Task details » How many lines in the listing below include the word "computer"? Reply with the count alone.

Records supplied »
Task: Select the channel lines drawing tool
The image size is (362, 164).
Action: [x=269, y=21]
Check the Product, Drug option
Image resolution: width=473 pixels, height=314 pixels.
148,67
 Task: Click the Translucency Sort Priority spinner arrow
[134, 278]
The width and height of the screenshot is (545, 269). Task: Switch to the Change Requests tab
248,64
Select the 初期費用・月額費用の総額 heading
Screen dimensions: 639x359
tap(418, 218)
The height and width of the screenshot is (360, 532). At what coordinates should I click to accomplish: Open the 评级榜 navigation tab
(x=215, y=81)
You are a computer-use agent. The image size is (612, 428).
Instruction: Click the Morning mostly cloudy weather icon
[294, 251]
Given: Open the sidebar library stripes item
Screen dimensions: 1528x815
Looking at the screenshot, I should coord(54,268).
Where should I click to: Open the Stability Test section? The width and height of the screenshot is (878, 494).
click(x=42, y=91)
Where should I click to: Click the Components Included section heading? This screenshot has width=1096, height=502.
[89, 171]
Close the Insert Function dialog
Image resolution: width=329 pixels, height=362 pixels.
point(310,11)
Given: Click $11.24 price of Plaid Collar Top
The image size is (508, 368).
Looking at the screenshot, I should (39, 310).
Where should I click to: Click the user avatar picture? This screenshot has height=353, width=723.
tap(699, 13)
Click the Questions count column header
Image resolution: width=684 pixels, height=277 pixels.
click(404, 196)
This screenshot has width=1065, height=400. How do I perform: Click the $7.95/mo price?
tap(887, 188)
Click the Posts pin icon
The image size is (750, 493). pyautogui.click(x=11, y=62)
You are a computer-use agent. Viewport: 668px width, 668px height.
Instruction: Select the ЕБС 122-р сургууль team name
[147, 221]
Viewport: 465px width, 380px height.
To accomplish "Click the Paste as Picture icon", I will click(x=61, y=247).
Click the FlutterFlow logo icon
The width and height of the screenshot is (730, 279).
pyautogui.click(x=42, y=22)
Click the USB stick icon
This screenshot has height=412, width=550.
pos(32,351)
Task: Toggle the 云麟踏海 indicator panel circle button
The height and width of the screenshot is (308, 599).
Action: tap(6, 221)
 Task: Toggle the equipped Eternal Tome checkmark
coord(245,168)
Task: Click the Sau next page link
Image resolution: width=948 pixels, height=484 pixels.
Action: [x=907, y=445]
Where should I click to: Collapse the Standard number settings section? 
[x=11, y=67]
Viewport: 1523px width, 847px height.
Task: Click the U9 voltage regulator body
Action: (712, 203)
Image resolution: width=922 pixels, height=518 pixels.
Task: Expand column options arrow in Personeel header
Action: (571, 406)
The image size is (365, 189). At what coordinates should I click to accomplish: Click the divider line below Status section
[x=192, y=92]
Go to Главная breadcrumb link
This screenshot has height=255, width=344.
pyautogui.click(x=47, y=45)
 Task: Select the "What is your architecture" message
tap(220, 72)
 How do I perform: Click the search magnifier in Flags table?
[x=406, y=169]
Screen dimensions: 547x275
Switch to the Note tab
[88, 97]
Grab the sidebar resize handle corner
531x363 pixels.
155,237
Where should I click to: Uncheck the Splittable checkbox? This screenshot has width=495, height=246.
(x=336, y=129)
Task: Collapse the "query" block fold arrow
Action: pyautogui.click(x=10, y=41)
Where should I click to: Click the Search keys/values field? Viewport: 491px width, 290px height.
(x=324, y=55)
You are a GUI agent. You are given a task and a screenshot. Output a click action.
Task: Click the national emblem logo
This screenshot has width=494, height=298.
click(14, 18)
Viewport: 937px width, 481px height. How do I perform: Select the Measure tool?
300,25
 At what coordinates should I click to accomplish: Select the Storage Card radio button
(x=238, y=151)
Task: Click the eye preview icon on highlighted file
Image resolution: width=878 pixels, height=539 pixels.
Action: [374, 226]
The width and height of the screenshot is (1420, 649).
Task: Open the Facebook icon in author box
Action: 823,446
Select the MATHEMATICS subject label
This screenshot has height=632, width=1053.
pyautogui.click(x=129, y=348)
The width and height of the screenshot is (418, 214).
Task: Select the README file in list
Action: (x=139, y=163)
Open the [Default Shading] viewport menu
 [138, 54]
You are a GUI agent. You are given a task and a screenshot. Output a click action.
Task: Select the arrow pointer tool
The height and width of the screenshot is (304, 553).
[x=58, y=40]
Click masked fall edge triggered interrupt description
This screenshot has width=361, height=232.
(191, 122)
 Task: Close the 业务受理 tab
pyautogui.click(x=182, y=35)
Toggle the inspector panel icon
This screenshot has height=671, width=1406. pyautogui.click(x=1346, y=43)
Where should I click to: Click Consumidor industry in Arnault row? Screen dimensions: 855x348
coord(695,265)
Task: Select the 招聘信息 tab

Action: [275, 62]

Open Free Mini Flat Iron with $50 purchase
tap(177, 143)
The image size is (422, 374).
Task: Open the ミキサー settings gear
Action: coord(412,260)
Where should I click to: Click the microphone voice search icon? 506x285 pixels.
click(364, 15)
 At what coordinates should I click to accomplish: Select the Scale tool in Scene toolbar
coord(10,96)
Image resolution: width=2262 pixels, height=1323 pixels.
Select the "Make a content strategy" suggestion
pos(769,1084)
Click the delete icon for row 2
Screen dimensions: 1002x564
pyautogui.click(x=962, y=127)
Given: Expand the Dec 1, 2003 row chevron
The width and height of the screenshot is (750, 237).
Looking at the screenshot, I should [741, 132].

Response to the task » 2